- _What the exercise asks_: Please edit the items below, replacing each "Where should I click to" with "Where do I click to" and leaving everything else unchanged.

__________________________________________________

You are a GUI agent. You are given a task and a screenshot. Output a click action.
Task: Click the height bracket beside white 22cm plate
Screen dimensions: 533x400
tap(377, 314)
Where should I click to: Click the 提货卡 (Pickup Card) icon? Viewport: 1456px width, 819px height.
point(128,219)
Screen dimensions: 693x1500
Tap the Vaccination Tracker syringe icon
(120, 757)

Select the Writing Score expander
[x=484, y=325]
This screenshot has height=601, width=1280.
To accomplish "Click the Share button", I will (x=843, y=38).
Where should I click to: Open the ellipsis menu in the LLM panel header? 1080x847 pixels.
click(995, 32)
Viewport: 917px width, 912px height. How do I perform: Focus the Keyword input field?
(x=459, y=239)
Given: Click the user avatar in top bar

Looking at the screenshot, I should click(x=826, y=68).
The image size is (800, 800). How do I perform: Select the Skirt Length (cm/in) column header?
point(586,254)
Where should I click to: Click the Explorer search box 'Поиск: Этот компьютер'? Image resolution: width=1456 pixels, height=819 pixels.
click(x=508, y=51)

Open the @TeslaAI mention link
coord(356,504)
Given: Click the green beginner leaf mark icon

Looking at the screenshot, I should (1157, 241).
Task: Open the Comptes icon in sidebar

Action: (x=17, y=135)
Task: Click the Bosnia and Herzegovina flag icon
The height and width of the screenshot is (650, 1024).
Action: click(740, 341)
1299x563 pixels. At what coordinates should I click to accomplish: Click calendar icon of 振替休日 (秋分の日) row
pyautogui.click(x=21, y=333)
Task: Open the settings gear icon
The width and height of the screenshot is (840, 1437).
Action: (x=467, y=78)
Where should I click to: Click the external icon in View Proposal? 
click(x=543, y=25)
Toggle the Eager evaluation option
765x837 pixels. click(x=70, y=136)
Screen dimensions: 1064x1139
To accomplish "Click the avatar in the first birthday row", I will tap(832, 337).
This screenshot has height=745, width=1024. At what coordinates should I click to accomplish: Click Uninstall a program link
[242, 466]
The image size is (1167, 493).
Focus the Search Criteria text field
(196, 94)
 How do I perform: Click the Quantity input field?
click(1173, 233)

__________________________________________________

- _Completed exercise_:
You are a GUI agent. You are given a task and a screenshot. Output a click action.
Task: Click the height bracket beside white 22cm plate
Screen dimensions: 533x400
tap(377, 314)
Where do I click to: Click the 提货卡 (Pickup Card) icon? Viewport: 1456px width, 819px height.
point(128,219)
Screen dimensions: 693x1500
Tap the Vaccination Tracker syringe icon
(120, 757)

Select the Writing Score expander
[x=484, y=325]
This screenshot has height=601, width=1280.
To accomplish "Click the Share button", I will (x=843, y=38).
Where do I click to: Open the ellipsis menu in the LLM panel header? 1080x847 pixels.
click(995, 32)
Viewport: 917px width, 912px height. How do I perform: Focus the Keyword input field?
(x=459, y=239)
Given: Click the user avatar in top bar

Looking at the screenshot, I should click(x=826, y=68).
The image size is (800, 800). How do I perform: Select the Skirt Length (cm/in) column header?
point(586,254)
Where do I click to: Click the Explorer search box 'Поиск: Этот компьютер'? Image resolution: width=1456 pixels, height=819 pixels.
click(x=508, y=51)

Open the @TeslaAI mention link
coord(356,504)
Given: Click the green beginner leaf mark icon

Looking at the screenshot, I should (1157, 241).
Task: Open the Comptes icon in sidebar

Action: (x=17, y=135)
Task: Click the Bosnia and Herzegovina flag icon
The height and width of the screenshot is (650, 1024).
Action: click(740, 341)
1299x563 pixels. At what coordinates should I click to accomplish: Click calendar icon of 振替休日 (秋分の日) row
pyautogui.click(x=21, y=333)
Task: Open the settings gear icon
The width and height of the screenshot is (840, 1437).
Action: (x=467, y=78)
Where do I click to: Click the external icon in View Proposal? 
click(x=543, y=25)
Toggle the Eager evaluation option
765x837 pixels. click(x=70, y=136)
Screen dimensions: 1064x1139
To accomplish "Click the avatar in the first birthday row", I will tap(832, 337).
This screenshot has height=745, width=1024. At what coordinates should I click to accomplish: Click Uninstall a program link
[242, 466]
The image size is (1167, 493).
Focus the Search Criteria text field
(196, 94)
 How do I perform: Click the Quantity input field?
click(1173, 233)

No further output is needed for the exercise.